◆ ACTIVITY
Show every line of the material below that contains the word "Identify".

(Pixel coordinate grounding data)
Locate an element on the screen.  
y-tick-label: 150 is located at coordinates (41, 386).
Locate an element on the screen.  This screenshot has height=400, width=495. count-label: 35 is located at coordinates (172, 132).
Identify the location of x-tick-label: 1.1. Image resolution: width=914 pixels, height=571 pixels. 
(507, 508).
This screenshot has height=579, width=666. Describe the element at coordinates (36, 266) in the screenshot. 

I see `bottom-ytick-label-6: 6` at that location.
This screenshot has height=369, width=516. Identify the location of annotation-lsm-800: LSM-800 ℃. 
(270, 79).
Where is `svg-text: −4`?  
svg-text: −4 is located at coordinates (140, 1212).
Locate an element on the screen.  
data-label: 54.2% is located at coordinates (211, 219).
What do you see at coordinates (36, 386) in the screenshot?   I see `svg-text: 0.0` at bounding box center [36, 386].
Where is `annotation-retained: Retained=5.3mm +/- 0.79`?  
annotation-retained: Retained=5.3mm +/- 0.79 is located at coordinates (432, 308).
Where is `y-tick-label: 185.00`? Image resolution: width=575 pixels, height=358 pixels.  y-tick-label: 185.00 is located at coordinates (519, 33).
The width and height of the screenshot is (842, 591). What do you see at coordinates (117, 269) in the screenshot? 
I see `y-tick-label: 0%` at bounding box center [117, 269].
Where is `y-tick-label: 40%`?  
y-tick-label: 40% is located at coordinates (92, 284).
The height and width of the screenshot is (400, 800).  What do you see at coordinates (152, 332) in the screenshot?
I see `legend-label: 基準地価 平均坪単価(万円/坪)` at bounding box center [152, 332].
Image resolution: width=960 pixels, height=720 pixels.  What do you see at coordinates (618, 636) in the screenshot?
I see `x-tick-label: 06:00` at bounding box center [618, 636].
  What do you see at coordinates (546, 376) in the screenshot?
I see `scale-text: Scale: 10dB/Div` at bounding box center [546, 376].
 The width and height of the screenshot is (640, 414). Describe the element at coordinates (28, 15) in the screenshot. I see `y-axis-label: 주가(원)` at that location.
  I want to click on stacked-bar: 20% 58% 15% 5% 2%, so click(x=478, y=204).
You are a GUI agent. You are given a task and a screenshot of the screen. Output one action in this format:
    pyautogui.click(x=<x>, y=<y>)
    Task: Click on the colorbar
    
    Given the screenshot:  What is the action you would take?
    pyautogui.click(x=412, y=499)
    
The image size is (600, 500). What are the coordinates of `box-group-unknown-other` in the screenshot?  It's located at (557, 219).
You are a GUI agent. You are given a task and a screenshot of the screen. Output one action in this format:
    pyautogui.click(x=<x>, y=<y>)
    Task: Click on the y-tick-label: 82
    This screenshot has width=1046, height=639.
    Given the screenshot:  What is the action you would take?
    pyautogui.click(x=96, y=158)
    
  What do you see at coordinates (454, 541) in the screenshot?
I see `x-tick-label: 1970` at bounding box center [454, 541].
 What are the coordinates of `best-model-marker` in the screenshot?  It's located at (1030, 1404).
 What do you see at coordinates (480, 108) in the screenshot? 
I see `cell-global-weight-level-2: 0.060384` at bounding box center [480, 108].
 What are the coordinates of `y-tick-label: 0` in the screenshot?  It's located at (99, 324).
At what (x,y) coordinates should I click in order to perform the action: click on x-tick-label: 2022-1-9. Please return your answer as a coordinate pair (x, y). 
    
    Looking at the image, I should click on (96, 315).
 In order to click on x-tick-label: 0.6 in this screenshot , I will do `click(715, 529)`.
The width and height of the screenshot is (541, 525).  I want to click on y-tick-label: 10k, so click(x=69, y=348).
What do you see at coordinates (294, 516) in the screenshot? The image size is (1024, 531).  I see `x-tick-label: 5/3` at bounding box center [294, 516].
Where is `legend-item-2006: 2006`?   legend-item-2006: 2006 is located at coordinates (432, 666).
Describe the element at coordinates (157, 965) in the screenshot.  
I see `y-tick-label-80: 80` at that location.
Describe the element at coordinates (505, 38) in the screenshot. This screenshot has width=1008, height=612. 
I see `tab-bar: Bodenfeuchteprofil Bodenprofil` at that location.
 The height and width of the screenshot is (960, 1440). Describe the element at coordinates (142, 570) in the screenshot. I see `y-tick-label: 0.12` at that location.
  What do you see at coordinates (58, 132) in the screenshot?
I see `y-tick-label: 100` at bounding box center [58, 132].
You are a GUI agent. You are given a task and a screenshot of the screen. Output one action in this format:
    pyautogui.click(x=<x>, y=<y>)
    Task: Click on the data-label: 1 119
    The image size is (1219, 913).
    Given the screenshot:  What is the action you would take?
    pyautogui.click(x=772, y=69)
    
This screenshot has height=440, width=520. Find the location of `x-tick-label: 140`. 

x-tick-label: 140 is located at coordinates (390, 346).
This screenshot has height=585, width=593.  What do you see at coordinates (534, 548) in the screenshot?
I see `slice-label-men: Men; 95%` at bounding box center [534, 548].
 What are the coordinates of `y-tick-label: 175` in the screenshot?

◆ PROBLEM SOLUTION
Identify the location of x-tick-label: 1.1. Image resolution: width=914 pixels, height=571 pixels. 
This screenshot has height=369, width=516. Identify the location of annotation-lsm-800: LSM-800 ℃. 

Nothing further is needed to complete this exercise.